▶ _Action item_
Pick every line from the data below that contains the string "using" and copy it.

▶ _Extracted material_
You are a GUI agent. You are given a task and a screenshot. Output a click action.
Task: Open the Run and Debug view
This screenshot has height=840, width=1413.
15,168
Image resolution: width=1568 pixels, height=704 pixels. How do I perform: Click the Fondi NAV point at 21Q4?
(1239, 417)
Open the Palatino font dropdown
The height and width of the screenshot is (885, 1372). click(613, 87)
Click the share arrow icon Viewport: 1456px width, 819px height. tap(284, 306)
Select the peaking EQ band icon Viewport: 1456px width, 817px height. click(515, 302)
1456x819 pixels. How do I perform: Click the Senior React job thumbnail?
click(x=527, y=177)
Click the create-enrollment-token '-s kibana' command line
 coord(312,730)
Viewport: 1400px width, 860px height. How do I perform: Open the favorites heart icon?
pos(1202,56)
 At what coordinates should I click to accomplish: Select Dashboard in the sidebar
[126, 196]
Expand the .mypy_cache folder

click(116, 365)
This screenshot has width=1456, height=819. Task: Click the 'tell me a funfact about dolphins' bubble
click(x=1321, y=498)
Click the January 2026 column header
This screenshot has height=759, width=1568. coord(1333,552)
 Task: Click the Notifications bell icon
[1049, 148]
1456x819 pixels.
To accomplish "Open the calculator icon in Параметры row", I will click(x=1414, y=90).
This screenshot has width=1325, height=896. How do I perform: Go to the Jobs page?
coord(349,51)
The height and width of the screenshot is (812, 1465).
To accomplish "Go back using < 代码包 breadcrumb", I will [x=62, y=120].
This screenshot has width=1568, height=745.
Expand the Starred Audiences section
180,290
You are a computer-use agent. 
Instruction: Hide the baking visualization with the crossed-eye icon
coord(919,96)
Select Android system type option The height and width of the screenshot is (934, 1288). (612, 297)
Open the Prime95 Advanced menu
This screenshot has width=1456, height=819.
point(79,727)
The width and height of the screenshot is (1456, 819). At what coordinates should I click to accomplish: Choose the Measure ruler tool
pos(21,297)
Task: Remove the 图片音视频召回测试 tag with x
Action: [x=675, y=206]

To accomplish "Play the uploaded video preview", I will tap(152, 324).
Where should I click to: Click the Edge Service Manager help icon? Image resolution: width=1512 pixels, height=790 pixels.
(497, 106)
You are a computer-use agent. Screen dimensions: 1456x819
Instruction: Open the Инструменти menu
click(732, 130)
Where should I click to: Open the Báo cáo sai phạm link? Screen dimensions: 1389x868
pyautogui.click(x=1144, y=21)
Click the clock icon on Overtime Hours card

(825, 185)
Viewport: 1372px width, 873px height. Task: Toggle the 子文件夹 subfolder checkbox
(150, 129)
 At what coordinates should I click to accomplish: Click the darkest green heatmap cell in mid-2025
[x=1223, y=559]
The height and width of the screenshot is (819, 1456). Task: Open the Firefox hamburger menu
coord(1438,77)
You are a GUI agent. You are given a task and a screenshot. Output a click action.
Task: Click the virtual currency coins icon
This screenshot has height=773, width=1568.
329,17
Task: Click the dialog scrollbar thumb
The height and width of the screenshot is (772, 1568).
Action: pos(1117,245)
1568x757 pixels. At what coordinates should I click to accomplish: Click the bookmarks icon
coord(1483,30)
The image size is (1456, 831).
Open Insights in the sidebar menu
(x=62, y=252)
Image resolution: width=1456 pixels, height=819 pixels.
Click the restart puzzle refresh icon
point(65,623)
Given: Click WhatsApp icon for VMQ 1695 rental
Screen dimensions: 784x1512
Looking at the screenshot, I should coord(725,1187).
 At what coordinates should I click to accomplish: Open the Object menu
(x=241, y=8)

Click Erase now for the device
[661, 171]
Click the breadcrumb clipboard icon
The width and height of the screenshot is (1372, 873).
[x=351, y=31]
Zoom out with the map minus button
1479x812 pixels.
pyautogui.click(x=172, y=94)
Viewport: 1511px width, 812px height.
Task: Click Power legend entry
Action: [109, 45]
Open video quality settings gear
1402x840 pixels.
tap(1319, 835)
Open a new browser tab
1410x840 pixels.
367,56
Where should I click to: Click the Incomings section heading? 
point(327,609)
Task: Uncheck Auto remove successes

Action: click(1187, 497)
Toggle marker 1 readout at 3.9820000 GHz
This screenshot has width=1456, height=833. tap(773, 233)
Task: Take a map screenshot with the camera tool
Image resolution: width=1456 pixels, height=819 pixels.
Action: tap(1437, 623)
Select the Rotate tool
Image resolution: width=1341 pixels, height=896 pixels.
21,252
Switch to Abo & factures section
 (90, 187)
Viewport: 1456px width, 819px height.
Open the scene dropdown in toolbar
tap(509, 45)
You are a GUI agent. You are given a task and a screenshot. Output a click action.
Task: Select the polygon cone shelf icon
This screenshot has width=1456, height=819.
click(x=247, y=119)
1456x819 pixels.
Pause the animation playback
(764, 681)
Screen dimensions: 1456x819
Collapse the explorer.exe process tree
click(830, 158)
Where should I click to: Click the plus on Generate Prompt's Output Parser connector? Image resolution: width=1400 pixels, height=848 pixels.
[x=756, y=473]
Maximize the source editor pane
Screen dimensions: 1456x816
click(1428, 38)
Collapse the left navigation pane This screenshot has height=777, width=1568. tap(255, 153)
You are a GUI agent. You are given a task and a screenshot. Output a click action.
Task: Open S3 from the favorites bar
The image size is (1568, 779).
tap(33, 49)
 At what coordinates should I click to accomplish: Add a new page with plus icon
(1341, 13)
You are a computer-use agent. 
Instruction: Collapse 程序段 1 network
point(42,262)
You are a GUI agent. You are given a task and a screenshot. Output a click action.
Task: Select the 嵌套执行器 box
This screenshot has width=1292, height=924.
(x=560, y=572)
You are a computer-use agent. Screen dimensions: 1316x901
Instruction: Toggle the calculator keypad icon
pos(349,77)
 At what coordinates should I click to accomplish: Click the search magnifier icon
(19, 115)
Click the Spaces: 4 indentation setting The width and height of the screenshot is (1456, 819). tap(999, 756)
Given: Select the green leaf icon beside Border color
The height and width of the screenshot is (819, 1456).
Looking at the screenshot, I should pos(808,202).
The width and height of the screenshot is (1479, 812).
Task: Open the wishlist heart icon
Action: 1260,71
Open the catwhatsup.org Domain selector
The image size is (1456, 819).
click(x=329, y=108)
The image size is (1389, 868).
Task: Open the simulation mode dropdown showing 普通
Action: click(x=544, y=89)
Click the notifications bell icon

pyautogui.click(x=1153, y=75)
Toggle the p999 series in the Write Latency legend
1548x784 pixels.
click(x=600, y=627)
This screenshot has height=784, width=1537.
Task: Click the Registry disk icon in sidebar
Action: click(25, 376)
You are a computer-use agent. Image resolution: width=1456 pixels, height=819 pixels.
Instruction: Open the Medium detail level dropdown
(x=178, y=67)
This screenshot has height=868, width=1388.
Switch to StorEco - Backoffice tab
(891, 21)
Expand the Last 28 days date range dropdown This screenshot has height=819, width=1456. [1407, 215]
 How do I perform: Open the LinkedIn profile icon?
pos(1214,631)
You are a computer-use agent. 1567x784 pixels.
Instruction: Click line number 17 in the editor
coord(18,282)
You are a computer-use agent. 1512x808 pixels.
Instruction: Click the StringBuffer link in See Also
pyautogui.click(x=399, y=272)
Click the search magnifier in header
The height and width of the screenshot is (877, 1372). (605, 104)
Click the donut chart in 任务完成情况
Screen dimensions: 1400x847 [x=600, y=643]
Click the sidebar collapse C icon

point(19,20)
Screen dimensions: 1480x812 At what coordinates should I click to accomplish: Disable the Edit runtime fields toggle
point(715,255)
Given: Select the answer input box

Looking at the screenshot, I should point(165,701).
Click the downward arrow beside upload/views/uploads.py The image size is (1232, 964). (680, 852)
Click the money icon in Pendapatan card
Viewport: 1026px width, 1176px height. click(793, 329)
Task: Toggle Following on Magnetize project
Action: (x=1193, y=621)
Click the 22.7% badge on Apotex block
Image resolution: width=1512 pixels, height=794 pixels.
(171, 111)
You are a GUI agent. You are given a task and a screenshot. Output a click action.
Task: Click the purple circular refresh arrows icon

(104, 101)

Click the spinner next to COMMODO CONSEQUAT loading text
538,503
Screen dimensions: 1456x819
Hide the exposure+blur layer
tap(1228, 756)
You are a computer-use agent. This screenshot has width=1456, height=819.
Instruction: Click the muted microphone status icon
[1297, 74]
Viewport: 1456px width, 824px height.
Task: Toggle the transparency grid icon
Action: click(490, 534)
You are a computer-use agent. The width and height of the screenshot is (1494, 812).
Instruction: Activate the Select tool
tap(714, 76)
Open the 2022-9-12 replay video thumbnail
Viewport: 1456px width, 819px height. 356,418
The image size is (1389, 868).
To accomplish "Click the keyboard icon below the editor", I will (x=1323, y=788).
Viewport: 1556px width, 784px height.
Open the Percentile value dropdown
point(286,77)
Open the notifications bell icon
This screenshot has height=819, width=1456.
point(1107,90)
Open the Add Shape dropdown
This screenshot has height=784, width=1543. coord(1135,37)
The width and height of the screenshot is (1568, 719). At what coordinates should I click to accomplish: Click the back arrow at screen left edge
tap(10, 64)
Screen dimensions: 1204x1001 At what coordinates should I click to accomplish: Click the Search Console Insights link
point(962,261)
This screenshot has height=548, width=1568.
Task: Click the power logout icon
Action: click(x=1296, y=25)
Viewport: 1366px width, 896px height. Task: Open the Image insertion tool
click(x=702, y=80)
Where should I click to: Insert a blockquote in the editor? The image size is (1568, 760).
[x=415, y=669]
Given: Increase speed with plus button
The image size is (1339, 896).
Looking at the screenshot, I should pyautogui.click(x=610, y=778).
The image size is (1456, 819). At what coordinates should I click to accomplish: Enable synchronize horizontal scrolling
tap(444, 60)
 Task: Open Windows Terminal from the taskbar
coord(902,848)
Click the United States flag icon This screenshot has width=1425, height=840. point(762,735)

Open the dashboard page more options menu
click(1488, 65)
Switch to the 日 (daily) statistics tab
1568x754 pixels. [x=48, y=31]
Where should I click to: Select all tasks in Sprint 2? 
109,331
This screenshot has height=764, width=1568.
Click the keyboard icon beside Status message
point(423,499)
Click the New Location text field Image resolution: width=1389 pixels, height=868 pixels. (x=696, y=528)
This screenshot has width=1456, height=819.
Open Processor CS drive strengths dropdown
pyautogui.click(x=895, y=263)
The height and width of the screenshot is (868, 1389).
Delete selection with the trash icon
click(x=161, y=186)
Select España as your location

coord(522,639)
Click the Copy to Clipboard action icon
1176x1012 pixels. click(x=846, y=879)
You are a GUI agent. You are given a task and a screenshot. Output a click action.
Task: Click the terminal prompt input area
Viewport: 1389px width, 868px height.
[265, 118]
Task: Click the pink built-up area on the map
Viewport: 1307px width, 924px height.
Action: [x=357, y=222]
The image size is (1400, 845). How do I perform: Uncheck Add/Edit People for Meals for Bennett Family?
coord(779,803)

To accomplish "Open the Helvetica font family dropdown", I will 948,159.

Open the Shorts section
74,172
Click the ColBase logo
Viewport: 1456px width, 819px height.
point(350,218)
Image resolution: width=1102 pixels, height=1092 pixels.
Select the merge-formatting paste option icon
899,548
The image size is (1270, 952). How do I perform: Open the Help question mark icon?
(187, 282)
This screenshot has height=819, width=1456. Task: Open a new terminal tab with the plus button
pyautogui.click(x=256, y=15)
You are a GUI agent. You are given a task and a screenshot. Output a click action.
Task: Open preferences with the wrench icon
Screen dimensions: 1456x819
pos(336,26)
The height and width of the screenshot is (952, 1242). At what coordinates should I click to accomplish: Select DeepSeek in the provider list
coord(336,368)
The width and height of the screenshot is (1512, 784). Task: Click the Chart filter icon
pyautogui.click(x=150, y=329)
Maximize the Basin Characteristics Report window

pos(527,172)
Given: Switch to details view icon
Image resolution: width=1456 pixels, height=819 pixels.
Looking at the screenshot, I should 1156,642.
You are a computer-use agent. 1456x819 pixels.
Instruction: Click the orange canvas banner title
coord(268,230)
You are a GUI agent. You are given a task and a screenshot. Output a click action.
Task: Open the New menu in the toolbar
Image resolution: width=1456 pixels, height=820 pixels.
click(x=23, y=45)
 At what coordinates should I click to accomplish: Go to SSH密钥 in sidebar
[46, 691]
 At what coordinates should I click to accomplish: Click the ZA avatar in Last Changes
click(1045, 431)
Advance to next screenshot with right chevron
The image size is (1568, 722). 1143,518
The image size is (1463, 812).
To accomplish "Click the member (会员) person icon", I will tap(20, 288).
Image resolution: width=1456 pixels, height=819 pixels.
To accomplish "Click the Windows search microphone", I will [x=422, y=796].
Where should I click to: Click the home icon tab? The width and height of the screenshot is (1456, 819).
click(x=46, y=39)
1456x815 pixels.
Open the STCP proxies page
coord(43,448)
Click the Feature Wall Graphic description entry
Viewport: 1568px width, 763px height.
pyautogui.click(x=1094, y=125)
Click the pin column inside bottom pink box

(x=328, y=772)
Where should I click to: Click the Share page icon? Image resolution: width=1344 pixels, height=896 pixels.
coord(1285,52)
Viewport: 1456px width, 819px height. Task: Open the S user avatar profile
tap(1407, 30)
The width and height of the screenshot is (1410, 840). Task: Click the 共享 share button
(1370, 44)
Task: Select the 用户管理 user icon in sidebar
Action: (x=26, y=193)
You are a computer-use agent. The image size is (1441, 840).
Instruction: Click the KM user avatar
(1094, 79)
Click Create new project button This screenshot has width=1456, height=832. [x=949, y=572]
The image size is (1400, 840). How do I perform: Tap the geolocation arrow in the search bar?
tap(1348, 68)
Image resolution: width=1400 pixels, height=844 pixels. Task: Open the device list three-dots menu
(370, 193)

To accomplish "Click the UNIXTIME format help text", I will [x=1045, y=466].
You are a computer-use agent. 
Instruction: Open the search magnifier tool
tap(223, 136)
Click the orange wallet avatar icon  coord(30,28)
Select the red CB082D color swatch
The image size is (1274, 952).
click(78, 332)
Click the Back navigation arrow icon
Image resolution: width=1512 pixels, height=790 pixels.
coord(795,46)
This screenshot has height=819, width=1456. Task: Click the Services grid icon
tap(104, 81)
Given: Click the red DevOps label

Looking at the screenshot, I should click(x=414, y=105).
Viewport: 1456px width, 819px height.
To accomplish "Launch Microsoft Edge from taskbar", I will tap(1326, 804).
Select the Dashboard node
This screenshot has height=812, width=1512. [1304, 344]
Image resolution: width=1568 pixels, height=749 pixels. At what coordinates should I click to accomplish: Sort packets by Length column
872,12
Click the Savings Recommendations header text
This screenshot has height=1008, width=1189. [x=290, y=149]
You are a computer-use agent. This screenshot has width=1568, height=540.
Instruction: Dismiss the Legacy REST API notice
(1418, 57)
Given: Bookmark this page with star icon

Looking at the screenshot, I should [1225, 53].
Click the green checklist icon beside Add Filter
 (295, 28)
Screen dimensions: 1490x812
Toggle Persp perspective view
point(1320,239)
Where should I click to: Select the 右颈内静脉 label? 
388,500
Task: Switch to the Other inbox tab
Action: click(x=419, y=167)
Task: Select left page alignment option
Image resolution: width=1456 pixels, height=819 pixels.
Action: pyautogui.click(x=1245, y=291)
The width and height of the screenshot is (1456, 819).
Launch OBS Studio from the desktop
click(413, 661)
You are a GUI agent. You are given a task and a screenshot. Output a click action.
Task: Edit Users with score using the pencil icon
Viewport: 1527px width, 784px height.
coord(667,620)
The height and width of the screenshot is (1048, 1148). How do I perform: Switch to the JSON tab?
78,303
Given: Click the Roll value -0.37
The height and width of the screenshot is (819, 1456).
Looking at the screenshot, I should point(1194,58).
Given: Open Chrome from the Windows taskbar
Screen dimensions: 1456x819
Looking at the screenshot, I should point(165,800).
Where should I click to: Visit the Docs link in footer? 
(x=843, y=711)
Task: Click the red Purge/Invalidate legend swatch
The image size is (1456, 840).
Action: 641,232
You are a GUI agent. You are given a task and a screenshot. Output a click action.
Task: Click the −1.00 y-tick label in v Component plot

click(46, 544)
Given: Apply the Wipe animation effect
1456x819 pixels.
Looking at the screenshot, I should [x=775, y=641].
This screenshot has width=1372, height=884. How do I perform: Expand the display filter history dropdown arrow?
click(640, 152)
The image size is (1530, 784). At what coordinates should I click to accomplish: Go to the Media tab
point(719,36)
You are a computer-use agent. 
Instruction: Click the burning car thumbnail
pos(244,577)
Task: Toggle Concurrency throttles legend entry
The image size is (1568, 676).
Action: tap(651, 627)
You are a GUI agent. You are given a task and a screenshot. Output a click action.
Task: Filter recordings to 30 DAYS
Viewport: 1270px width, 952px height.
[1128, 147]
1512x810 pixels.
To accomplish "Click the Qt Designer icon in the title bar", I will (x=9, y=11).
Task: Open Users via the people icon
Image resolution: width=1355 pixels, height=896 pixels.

▶ _Answer space_
To accomplish "Go back using < 代码包 breadcrumb", I will [x=62, y=120].
Task: Edit Users with score using the pencil icon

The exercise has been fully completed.